=== Try it ===
The answer should contain only the lines running from the line with "Where should I click to: Click the Unite" to the end of the material, reproduced verbatim.
━━━━━━━━━━━━━━━━
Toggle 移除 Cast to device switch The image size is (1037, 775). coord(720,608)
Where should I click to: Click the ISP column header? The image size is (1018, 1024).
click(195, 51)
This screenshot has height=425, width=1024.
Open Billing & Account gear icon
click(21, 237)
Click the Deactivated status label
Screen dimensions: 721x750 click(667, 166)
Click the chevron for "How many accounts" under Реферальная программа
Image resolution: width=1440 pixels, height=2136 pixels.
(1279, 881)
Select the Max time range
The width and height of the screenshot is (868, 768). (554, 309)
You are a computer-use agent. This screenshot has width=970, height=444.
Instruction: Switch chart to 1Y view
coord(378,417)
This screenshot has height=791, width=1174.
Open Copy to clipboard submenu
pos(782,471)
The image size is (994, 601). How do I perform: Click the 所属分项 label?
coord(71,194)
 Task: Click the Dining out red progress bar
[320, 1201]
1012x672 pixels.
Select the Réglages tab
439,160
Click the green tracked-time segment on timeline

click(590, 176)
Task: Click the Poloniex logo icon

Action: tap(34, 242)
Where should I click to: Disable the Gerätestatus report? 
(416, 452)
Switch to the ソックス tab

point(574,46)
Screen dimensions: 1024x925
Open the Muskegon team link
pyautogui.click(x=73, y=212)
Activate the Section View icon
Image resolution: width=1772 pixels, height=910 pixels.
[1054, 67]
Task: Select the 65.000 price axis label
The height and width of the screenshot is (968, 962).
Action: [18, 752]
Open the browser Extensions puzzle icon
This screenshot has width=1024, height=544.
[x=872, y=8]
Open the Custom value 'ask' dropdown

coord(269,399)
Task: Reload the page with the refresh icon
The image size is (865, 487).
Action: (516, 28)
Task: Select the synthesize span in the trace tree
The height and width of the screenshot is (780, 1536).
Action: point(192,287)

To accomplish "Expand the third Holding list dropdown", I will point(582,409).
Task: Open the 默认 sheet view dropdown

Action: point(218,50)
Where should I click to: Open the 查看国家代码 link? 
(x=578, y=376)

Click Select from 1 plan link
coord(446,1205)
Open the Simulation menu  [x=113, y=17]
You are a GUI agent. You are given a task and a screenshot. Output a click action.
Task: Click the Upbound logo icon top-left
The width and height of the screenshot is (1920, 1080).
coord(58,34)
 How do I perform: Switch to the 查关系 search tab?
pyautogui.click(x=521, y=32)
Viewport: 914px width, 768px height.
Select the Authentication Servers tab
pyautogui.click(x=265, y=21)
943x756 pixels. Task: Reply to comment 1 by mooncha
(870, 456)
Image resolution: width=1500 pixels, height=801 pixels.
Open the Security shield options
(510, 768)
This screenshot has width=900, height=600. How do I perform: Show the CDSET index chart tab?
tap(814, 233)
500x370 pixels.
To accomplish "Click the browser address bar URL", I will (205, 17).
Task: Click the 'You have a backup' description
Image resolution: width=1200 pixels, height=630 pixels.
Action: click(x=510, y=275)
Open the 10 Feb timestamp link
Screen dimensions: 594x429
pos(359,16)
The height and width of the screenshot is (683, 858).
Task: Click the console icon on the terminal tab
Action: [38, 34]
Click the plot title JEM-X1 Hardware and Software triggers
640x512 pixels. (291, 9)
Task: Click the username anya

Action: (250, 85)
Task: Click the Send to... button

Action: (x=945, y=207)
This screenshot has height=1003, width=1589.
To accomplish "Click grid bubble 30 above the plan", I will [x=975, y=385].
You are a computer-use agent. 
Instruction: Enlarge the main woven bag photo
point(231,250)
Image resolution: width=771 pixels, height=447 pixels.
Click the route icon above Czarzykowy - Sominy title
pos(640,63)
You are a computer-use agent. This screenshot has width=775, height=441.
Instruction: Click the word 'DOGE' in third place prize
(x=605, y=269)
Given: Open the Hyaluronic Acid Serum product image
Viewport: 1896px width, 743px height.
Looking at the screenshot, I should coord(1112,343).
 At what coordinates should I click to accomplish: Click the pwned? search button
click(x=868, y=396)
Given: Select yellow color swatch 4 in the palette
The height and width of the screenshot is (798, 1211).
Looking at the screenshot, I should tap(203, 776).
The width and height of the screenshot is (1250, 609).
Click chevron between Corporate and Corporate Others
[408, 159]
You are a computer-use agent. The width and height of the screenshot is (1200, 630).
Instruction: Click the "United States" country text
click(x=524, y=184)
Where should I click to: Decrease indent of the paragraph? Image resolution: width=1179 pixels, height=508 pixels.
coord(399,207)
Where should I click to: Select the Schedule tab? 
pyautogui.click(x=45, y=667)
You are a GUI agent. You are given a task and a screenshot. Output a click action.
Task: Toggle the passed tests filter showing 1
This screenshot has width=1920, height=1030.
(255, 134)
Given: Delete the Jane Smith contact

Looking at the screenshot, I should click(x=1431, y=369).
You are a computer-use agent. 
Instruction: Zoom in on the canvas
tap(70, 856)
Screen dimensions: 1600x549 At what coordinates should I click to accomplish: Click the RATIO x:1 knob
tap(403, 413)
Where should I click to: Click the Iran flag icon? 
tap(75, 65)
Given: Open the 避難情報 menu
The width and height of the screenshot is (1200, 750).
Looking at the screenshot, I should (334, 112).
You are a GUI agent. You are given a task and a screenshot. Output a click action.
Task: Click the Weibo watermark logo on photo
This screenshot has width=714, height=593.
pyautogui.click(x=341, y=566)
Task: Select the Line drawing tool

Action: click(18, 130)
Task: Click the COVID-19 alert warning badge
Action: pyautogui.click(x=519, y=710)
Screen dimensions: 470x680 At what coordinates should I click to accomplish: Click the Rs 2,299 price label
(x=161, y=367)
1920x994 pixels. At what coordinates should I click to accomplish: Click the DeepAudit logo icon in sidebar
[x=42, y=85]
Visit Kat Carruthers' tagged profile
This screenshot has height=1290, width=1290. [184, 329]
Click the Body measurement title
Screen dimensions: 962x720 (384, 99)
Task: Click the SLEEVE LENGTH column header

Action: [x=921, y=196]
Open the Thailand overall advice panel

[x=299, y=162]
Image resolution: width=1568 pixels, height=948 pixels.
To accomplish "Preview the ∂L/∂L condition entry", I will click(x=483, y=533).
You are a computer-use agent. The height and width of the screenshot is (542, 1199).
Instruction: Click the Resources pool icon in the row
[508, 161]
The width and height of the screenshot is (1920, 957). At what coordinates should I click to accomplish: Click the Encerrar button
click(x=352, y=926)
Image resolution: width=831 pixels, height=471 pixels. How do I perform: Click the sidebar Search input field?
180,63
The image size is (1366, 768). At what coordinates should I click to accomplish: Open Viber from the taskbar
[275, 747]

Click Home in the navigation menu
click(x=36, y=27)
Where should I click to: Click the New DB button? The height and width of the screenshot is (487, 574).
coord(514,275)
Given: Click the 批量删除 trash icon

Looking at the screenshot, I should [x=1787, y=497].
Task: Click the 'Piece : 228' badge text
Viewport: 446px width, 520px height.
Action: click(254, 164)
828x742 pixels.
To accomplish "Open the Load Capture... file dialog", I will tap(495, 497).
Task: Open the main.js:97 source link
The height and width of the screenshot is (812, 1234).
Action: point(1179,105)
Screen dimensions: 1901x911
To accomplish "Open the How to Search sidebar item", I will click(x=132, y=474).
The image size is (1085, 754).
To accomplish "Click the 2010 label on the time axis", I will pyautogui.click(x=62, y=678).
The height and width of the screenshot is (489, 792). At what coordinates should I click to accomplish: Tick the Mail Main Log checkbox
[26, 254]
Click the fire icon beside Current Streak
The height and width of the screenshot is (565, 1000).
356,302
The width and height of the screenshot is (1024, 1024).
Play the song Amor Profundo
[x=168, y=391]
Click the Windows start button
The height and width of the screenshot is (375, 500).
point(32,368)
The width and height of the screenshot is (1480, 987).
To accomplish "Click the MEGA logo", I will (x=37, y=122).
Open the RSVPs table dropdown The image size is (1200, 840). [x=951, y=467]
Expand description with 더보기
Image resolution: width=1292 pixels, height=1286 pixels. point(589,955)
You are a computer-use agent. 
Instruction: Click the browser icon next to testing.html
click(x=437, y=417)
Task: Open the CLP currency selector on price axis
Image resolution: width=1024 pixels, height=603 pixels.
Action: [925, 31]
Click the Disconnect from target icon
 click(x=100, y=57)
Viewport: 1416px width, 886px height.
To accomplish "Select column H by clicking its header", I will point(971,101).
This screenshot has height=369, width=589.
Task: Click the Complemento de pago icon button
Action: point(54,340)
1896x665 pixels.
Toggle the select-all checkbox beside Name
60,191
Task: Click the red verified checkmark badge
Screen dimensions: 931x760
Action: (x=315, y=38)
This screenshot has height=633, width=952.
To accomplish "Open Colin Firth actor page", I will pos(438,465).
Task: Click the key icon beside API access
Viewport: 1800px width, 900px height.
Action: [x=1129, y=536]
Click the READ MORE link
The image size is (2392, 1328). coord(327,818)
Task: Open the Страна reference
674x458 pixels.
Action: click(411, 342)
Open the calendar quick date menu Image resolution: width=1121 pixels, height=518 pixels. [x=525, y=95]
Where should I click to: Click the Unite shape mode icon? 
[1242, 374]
━━━━━━━━━━━━━━━━
=== Output below ===
Where should I click to: Click the Unite shape mode icon? 
[1242, 374]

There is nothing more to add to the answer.